Saturday, May 21, 2016

Migrants + Brick Factory, Uttar Pradesh, India, 2015

On our way up to Uttar Pradesh we decided to venture out on our own in search of communities. We had tried to document two brick factories in Haryana but had little luck doing so due to the suspicions of the owners.

We decided we'd try one more time and were met by a very interesting family, the owners of this factory. They welcomed us with smiles, served us tea and then gave us the freedom to do as we wished with our photography. We decided that we'd come back in the morning for the best light, and the owners left us in the hands of their capable managers.

When we arrived in the morning, the sun was just coming up and we slowly began making photographs of the factory itself… making sure that we were demonstrating our interest in their establishment. We then quickly walked to the end of the brick homes and walked in between them in search of families.

Immediately we ran across people working, and asked permission to photograph the families. There were of course many children, and we included them as well. Most of the families were migrants from the eastern states, traveling here in search of work. What is almost unimaginable is that life for them back home is that much harder.

Here they are, toiling under the hot sun and making bricks for an amount barely equal to their sustenance. Their children cannot attend schools in the area, and they lack the rights of residents as well. Once they begin working in these factories, there is a debt that they need to pay off as well. Their choices are very few since there are hundreds of thousands ready to take their places.

It was a truly heartbreaking setting, and on our way out we sat down to speak with a few of the families. These two beautiful spirits were there, watching as the conversations unfolded. Of course the desire to photograph both was mounting, and I began with the smaller one since that was an easier request. The bricks behind her are the work of her factory, used to build the humble home in which she lives.

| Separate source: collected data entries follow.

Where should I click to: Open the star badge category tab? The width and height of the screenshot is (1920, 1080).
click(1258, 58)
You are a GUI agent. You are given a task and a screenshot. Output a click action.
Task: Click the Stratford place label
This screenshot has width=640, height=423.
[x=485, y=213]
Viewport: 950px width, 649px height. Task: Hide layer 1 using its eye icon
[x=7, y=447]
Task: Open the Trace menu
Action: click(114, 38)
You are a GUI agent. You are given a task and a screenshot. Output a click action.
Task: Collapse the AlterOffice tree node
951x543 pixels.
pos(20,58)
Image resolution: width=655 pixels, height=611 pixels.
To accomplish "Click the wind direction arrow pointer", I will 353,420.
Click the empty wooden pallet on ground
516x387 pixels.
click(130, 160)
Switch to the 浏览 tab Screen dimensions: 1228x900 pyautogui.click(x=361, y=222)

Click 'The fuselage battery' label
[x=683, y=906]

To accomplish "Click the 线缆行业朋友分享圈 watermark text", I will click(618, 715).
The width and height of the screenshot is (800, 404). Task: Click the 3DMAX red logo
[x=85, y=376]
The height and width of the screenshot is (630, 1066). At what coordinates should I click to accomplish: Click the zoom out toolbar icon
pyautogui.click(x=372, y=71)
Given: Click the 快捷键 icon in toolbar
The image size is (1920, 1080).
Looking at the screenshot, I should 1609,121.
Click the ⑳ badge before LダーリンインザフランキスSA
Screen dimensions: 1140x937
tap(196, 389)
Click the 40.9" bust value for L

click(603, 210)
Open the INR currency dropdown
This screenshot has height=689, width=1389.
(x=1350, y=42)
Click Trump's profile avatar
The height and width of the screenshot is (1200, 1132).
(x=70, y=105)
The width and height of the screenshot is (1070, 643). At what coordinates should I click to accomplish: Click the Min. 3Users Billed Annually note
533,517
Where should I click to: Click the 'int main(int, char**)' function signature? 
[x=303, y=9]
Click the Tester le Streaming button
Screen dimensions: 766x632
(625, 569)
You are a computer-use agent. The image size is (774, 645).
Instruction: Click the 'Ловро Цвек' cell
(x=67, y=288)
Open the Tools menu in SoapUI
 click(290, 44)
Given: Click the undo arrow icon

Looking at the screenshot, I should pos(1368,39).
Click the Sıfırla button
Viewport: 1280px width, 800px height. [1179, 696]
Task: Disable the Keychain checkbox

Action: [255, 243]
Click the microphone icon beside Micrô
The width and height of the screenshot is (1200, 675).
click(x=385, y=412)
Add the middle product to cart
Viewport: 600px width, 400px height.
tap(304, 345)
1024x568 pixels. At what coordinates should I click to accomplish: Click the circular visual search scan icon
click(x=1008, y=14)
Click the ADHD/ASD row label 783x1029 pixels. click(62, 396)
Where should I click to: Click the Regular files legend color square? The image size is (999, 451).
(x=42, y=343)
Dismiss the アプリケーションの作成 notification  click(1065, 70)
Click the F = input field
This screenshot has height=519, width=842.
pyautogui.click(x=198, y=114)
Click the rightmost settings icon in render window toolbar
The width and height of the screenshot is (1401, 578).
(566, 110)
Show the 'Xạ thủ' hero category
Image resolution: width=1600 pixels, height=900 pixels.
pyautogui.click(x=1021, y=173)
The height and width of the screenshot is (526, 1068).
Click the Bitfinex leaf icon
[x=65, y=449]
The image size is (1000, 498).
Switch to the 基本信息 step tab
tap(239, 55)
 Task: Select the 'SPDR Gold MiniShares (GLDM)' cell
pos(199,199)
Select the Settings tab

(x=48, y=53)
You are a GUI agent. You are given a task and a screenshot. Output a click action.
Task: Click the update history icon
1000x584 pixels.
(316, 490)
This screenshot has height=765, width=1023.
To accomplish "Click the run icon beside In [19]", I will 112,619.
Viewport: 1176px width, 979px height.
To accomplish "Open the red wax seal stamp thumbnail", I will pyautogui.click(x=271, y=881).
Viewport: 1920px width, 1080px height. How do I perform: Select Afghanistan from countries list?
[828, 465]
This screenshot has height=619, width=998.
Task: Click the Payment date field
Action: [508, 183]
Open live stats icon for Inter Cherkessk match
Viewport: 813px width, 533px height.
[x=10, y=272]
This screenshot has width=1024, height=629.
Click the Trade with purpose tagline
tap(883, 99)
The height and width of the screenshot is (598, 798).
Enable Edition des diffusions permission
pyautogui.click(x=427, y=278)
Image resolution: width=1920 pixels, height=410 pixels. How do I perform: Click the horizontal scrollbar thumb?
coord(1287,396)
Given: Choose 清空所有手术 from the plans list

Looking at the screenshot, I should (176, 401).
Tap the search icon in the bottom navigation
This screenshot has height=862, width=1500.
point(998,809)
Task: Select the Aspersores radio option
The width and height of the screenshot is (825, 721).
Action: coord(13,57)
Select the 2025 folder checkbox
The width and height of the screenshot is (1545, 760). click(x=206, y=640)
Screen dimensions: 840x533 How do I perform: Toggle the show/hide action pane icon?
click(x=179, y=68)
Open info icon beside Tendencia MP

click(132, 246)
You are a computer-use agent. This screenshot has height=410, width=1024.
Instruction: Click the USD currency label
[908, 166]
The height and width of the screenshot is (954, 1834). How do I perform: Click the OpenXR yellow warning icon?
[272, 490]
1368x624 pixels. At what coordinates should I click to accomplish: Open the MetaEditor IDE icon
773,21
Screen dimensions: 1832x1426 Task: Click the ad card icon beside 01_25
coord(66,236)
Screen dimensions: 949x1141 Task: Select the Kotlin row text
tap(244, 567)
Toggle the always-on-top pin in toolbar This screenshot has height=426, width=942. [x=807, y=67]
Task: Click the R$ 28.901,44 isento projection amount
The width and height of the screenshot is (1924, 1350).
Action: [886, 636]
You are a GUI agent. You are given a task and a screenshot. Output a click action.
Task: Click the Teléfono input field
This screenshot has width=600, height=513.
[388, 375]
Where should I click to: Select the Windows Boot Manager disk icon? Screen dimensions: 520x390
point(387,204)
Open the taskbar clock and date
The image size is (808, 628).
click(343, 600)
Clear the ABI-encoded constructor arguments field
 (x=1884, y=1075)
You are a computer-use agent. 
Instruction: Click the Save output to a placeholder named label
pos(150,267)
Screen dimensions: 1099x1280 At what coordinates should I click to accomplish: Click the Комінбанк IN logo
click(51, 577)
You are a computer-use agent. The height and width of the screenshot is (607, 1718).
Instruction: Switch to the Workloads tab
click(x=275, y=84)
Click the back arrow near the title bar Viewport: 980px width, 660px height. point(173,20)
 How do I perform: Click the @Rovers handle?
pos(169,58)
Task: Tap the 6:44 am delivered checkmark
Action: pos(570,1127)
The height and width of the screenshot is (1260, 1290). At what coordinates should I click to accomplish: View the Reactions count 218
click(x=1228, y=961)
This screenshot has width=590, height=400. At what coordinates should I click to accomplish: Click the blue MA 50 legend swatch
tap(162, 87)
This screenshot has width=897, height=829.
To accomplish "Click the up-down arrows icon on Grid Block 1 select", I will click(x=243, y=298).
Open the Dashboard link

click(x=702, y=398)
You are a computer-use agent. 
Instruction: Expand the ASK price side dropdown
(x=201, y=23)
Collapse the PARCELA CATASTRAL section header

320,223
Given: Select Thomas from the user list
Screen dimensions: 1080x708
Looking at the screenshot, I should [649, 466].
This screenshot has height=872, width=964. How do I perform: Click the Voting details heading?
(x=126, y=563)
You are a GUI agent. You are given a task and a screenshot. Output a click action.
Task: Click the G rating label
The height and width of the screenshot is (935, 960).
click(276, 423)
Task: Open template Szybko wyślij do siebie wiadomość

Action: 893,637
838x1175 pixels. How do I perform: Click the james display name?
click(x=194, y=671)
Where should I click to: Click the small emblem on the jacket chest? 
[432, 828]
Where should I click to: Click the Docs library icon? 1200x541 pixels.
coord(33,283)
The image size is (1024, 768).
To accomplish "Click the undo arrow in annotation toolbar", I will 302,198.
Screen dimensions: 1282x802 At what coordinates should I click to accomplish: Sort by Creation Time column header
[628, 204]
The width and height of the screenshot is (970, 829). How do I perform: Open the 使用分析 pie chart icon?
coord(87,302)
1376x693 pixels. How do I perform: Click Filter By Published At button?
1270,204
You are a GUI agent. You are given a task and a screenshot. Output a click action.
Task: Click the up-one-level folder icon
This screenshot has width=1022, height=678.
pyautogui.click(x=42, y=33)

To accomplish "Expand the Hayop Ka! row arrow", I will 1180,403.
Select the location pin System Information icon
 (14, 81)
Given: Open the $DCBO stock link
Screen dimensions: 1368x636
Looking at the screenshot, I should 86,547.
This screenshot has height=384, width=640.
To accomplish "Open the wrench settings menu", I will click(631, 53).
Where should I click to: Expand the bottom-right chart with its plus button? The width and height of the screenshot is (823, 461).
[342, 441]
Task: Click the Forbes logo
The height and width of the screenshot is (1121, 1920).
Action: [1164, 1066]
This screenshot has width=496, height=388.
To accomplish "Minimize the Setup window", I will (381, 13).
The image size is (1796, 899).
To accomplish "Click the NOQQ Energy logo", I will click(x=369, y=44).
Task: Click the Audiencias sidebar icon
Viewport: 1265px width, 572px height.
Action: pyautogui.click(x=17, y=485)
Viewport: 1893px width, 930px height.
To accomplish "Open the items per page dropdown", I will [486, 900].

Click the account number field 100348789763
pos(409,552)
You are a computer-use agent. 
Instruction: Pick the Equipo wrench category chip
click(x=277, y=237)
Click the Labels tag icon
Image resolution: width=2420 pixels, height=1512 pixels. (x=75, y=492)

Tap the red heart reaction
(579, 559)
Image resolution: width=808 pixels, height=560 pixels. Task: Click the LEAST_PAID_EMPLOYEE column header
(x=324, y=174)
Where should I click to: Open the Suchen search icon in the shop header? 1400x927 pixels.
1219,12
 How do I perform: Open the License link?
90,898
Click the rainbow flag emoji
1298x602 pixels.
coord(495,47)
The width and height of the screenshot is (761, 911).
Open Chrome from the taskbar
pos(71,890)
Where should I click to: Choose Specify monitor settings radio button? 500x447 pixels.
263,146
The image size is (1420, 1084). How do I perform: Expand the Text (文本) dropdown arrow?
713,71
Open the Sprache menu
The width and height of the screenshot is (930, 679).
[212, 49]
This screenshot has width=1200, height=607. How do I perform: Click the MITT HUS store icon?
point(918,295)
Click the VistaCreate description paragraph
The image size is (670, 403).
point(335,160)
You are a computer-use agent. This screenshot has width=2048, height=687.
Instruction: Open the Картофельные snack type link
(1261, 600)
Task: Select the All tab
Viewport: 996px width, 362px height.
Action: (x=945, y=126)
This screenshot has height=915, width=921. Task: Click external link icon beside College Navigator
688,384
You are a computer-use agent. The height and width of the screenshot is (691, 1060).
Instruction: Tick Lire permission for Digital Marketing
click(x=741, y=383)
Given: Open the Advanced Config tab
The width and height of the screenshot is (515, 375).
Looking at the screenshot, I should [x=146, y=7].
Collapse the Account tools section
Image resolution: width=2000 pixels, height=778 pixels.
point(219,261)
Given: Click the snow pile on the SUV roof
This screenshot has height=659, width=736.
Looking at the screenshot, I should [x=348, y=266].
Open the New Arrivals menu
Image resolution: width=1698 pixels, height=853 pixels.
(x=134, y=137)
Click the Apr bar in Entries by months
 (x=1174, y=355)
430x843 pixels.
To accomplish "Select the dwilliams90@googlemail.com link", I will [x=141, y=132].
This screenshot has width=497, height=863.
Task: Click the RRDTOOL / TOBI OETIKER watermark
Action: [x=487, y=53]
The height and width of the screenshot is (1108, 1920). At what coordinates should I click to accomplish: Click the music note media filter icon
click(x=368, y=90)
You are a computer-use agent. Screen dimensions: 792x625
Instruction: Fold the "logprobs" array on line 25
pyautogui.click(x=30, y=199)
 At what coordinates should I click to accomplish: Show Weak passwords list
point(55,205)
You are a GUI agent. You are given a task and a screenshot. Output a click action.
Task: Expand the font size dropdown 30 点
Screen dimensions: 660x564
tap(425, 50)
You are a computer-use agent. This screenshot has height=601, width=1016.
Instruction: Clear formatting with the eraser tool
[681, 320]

The approach to photograph the second girl was more complex, since we needed to ask without seeming overjoyed. While she smiled at the request, she must have also known that approving would seem inappropriate due to her age, and the men looking on. The community however was supportive, even though they wondered why I would be interested in photographing a girl with an obvious physical defect, in their view that is.

This portrait was very important to me, both to show the community that her beauty is as significant as any other… and also to express my respect for this young girl who must endure so much difficulty in an already difficult life.

Can we ever imagine how her life must be?

Outside of the fact that she works in this brick factory, she must face societal pressures that the majority of us cannot even come close to imagining.

She is an inspiration to me, and I am honored that she allowed me to make this portrait of her.

Note: These portraits were made with a Hasselblad 555 ELD/180 mm combination, scanned for proofing only.